LK uses a structure known as 'vmm_aspace' to represent an address space. There's a globally shared 'vmm_aspace' that describes the kernel space, and each process has its own private 'vmm_aspace' for the user space.

The 'vmm_aspace' structure contains information about the base of the virtual address region (in our case, it's 0x0100_0000 for user space and 0x4000_0000 for kernel space), the size of the region, and most importantly, the 'paddr' and 'kvaddr' of the ARM page table associated with this 'aspace'. When a user space application is running, the page table in its private 'aspace' is used. When a system call is processed, the page table in the shared kernels 'aspace' is used.

'aspace' contains a region_list. The list tracks which parts of the virtual address space are reserved or already in use. Each used or reserved virtual address region is represented by a 'vmm_region' structure. This structure contains the regions base address and how big it is. 'vmm_region' is ordered by the base address. These addresses are called 'vaddr' (remember we mentioned that 'vaddr' includes 'kvaddr' in the Initial Mapping section?).

vmm_aspace

There's one more thing that is need mentioned. The kernel aspace range spans from 0x4000_0000 to 0xFFFF_FFFF. This range contains the initial virtual space layout created during initial mapping (0x8000_0000 to 0xC000_0000 for RAM, and 0xC000_0000 to 0xFFFF_FFFF for periperal). So LK needs to tell kernel aspace that these virtual spaces are already in used. This is accomplished by calling the function vmm_reserve_space after kernel aspace is initialized.

// kernel/vm/vm.c
static void vm_init_postheap(uint level) {
    vmm_init();   // <-- Init VMM (including kernel aspacew)
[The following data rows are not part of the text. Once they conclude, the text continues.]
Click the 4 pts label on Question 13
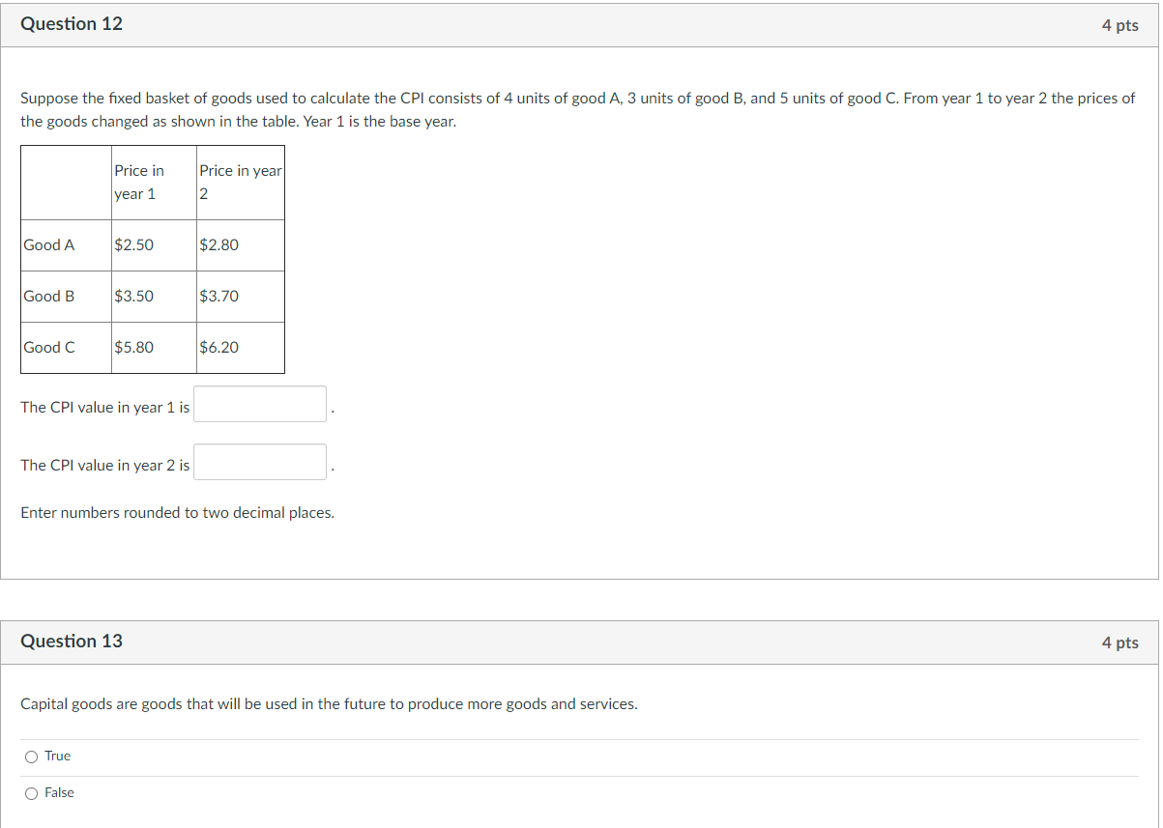The image size is (1163, 828). [1120, 642]
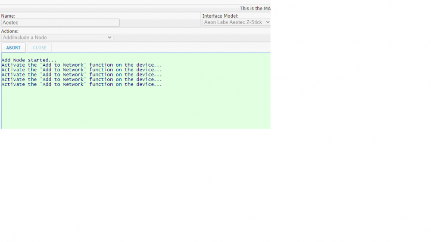Click the third 'Activate the Add to Network' line
Image resolution: width=431 pixels, height=242 pixels.
pyautogui.click(x=81, y=75)
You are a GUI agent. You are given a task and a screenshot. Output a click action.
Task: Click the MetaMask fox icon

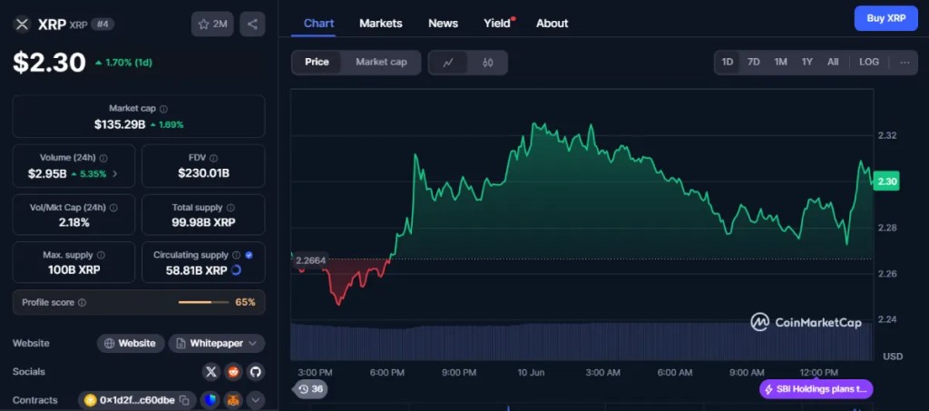(233, 400)
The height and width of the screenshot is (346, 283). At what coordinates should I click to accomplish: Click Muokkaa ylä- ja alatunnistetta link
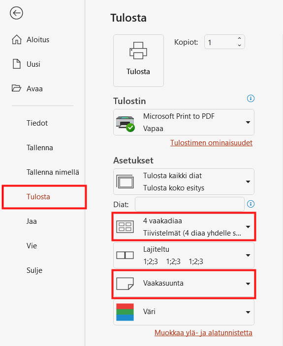click(x=203, y=333)
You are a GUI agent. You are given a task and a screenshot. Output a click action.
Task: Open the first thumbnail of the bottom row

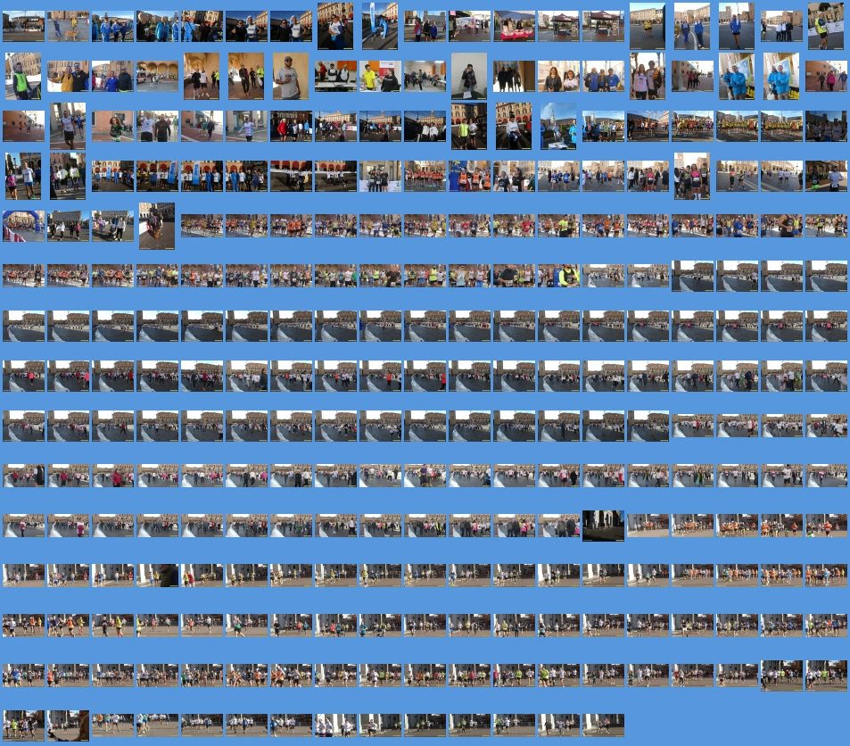23,725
    /* create vmm regions to cover what is already there from the initial mapping table */
    struct mmu_initial_mapping *map = mmu_initial_mappings;
    while (map->size > 0) {
        if (!(map->flags & MMU_INITIAL_MAPPING_TEMPORARY)) {
            vmm_reserve_space(vmm_get_kernel_aspace(), map->name, map->size, map->virt);
        }
        map++;
    }
}

In the function vmm_reserve_space, LK creates a vmm_region, inserts it into region_list. More importantly, the function also updates the page table (pointed by tt_virt / tt_phys) to tell the processor that these pages are reserved.

Physical to virtual mapping

Up to this point, we've discussed how LK manages physical memory (via the 'pmm_arena' structures) and how it manages virtual addresses (through the 'vmm_aspace' structures). However, these concepts become truly useful when we are able to map a physical memory to a virtual address.

To allocate a chunk of memory that is accessible via virtual address space, the first step is to find enough unallocated physical pages. It can be done by searching pmm_arenas free_list and unlink vm_page from the list.

unlink vm_page from free_list

unlink vm_page from free_list

Notes that even though the 'vm_page's are unlinked from the 'pmm_arena's 'free_list', the 'pmm_arena' doesnt lose the reference to the 'vm_page'. Because the 'vm_page's are part of the 'page_array', and the 'pmm_arena' still hold the pointer to 'page_array'.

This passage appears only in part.